Nos dias de hoje em que, constantemente, ouvimos falar de crise, não conseguimos imaginar como a vida era difícil no ano de mil novecentos e quarenta e cinco. Na minha aldeia ainda não havia luz, água canalizada ou gás. As habitações não tinham casa de banho. Tudo o que alimentava a vida era genuinamente natural e biológico. Havia a febre social do volfrâmio e as famílias desfaziam-se em esforços para descobrir um filão algures no campo. Se descobriam um, guardavam sobre ele o maior segredo. Iam explorá-lo com familiares e amigos de confiança pela calada da noite.

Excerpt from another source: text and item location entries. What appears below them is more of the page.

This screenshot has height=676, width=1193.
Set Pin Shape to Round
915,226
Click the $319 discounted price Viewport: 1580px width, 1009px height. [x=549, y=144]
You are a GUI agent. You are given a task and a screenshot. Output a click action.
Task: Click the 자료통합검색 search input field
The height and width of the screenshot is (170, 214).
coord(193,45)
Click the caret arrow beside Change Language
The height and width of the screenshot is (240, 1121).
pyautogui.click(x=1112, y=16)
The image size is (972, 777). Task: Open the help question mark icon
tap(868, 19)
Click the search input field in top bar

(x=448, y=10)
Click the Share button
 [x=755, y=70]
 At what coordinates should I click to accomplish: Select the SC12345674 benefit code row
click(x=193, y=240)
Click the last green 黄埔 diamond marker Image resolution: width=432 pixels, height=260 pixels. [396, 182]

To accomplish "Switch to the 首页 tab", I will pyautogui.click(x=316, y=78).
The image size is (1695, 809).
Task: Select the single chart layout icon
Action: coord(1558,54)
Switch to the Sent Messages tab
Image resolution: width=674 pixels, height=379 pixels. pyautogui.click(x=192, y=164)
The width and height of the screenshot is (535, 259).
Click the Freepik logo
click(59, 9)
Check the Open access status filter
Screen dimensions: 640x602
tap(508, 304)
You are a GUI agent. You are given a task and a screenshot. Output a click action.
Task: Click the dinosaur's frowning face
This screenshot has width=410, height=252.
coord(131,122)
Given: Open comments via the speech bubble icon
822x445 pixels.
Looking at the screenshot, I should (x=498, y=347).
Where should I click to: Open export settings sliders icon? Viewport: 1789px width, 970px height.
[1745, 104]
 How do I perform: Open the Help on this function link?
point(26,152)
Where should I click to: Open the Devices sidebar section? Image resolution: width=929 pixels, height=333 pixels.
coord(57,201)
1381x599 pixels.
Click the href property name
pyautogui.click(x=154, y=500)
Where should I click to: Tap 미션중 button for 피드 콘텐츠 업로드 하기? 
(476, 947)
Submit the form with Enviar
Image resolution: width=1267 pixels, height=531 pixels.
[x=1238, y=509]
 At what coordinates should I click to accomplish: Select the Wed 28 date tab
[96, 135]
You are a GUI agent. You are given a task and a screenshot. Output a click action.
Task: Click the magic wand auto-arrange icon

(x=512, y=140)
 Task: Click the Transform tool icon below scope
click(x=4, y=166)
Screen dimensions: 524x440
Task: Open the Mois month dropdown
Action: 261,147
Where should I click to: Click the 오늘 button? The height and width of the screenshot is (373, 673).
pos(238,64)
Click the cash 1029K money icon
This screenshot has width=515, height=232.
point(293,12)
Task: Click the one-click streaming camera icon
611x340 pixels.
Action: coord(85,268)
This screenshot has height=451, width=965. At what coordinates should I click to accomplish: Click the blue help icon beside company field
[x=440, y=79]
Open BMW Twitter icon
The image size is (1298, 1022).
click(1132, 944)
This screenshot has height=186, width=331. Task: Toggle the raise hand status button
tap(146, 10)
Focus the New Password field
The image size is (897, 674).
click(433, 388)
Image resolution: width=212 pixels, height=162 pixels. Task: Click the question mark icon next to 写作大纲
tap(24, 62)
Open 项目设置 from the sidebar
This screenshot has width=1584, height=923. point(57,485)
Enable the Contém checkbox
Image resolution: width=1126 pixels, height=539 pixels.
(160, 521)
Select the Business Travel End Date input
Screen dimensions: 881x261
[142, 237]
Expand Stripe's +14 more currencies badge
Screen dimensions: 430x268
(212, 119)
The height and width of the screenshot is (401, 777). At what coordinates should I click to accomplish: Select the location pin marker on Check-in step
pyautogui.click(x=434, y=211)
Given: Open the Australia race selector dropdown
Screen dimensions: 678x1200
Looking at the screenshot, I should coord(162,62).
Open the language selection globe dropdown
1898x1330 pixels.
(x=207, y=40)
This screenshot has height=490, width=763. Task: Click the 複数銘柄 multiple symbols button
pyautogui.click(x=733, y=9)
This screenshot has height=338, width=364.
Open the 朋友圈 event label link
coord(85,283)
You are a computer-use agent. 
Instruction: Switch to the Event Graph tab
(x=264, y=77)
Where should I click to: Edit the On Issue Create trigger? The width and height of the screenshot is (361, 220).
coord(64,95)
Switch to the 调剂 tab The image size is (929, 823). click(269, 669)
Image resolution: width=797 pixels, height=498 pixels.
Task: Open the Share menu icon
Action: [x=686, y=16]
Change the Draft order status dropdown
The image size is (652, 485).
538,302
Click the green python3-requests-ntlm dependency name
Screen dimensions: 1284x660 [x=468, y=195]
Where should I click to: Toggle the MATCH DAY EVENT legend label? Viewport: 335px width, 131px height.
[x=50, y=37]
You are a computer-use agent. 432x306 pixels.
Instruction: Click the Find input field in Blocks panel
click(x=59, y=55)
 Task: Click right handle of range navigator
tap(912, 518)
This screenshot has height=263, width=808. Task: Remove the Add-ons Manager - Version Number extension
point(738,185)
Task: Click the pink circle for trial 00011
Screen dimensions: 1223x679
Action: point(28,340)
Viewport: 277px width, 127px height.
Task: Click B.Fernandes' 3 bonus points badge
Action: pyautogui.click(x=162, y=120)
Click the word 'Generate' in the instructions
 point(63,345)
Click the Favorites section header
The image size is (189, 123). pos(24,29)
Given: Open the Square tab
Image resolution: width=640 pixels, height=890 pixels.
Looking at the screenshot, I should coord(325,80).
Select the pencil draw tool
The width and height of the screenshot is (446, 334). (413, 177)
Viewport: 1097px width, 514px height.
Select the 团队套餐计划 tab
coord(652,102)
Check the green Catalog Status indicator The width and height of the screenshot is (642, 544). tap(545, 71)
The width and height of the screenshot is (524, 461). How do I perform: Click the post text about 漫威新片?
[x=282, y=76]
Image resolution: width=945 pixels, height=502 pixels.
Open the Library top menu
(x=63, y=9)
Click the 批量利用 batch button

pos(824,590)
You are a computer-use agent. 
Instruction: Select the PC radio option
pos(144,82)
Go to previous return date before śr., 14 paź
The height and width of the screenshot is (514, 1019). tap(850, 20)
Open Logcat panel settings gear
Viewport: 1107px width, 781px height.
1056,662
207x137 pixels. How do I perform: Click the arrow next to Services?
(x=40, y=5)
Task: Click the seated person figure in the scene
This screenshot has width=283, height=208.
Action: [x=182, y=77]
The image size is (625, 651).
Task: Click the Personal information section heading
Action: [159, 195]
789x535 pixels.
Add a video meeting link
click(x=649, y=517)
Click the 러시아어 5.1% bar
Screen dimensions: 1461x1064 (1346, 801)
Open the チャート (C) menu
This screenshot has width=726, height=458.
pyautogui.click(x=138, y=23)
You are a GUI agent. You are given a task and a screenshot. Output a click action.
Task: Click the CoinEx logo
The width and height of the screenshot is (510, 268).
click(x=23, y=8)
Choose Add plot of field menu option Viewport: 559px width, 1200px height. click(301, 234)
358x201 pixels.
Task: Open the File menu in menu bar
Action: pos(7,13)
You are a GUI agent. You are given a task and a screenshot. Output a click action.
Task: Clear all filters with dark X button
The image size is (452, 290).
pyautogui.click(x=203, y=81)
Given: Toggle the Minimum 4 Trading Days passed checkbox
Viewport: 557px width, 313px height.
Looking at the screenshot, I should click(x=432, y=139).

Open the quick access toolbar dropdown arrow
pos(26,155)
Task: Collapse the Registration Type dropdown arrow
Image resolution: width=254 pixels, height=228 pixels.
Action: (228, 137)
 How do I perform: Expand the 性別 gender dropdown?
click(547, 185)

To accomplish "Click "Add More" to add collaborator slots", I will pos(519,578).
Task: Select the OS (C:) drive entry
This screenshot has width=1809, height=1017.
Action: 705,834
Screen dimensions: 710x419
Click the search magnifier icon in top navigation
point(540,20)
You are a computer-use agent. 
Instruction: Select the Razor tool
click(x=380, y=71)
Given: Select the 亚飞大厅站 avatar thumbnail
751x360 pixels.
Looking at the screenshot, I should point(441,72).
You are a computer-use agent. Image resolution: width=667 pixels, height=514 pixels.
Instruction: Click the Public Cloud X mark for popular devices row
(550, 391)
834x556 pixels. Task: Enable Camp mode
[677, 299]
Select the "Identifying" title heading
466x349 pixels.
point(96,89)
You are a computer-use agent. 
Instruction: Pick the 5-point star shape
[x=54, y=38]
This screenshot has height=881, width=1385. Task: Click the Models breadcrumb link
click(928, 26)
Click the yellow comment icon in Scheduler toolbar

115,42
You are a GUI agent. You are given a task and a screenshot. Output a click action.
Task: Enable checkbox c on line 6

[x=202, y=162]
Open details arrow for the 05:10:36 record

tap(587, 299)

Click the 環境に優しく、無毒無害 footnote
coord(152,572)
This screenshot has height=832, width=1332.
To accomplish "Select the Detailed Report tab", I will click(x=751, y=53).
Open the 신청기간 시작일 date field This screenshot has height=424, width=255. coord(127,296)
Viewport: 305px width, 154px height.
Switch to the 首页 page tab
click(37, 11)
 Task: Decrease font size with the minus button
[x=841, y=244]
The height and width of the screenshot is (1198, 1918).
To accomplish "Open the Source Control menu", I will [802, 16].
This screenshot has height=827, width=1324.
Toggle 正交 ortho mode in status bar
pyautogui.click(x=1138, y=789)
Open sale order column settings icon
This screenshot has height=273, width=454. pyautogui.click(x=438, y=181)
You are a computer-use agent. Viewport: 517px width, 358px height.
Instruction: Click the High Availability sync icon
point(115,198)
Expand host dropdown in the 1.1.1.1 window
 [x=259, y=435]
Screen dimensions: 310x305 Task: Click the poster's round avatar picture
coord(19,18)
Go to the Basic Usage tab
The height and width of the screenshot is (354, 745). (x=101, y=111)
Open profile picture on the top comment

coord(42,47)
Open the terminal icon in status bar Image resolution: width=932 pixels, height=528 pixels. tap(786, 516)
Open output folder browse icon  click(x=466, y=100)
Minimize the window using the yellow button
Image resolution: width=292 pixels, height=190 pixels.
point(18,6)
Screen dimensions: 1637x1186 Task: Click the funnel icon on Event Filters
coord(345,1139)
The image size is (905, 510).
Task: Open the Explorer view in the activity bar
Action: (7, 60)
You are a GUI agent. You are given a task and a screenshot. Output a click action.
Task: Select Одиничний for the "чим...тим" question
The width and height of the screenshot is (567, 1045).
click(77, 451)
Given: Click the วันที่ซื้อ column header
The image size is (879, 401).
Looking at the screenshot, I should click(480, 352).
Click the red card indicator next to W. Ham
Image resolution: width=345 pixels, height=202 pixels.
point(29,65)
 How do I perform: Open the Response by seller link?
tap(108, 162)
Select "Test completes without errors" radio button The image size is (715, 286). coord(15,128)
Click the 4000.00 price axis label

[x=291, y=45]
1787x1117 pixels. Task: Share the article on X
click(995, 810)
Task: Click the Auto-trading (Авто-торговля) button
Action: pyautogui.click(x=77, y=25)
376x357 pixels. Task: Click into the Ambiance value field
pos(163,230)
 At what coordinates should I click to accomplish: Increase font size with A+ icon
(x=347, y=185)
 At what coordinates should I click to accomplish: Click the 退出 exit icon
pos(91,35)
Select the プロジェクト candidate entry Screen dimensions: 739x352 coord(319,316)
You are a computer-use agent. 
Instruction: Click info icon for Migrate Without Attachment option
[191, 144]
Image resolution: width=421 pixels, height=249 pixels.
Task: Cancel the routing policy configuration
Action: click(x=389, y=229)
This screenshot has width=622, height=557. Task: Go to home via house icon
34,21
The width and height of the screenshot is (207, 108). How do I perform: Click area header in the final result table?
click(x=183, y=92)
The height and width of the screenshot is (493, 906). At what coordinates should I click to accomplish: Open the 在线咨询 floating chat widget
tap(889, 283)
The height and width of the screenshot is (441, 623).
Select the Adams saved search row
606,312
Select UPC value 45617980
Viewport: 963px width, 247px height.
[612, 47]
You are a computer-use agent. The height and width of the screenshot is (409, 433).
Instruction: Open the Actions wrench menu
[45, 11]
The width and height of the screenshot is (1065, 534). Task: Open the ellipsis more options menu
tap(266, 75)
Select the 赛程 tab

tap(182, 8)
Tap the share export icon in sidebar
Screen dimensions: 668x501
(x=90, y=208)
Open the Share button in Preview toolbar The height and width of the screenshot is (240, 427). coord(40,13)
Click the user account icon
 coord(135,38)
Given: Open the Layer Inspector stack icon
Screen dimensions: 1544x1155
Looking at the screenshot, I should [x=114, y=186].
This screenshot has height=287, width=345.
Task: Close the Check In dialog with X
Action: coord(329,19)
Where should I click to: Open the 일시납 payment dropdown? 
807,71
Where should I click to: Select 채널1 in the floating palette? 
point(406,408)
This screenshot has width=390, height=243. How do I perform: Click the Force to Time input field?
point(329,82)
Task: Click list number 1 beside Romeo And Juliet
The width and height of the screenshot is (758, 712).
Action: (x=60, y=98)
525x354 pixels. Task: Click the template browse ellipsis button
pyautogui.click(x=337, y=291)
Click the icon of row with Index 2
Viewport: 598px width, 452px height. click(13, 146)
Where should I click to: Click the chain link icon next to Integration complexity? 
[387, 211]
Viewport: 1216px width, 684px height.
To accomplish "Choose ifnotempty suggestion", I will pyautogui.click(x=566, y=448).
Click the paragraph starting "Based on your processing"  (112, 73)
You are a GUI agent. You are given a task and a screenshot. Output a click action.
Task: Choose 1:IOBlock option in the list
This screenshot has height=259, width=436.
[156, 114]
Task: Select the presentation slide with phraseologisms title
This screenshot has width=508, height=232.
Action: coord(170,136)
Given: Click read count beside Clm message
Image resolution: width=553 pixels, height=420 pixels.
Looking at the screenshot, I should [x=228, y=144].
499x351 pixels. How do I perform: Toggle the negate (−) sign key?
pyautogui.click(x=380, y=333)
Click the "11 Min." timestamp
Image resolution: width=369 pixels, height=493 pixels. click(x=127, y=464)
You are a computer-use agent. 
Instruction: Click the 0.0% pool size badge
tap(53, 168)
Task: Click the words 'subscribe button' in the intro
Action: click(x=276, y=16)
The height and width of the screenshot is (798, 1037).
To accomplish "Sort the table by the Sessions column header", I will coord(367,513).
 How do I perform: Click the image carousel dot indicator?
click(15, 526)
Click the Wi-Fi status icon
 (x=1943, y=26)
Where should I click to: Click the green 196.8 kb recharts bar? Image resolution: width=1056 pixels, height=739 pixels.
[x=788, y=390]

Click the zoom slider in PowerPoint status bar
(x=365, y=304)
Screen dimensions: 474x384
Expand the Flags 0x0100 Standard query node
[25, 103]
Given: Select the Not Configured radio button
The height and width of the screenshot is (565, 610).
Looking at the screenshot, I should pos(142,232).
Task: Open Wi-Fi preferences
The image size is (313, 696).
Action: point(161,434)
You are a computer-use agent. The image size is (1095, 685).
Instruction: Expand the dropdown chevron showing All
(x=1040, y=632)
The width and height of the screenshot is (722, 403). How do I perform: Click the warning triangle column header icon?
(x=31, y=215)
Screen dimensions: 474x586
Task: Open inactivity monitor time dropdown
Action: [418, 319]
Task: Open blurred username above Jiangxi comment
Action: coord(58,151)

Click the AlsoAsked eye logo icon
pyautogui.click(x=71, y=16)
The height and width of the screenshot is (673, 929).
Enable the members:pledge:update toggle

Nasci de uma Mãe desvelada, generosa. Contudo, por qualquer razão insondável, não conseguia gerar o leite suficiente para me amamentar. Nesse tempo, ainda não havia leite em pó ou farinhas industrialmente preparadas para alimentar bebés. Havia o leite das duas cabritas que faziam parte do património da família. Mas era por natureza sazonal e durava escassos meses.

Nesse ambiente de grande carência, valeu-me a generosidade de uma mulher da aldeia, oito anos mais nova que a minha Mãe, que tivera uma criança na mesma altura em que eu nasci.

Foi ela, a Ti Felícia, a minha ama-de-leite.

Sempre senti por ela uma ternura muito especial. Quando a encontrava, gostava de ouvir as suas calorosas narrativas dos tempos difíceis em que me alimentou. E, em todas as conversas, havia um ponto comum. Aquele em que ela, socorrendo-se de um profundo suspiro, dizia:

“Eras tu de um lado e o meu Chico do outro … Os dois a mamar ao mesmo tempo…”

Esta mulher franzina, humilde, trabalhadora, com o saber de uma vida intensamente vivida, lutadora, duas vezes viúva, auto-suficiente e esclarecida até ao limite final dos seus dias, foi a sepultar no passado Carnaval. Completara noventa e seis anos no começo de Janeiro.

À memória de Maria Felícia dos Santos (1916-2012) aqui deixo estas linhas com os protestos da minha admiração e gratidão. Deixo também um abraço de muita estima aos seus filhos Chico e Alzira, bem como aos seus Netos.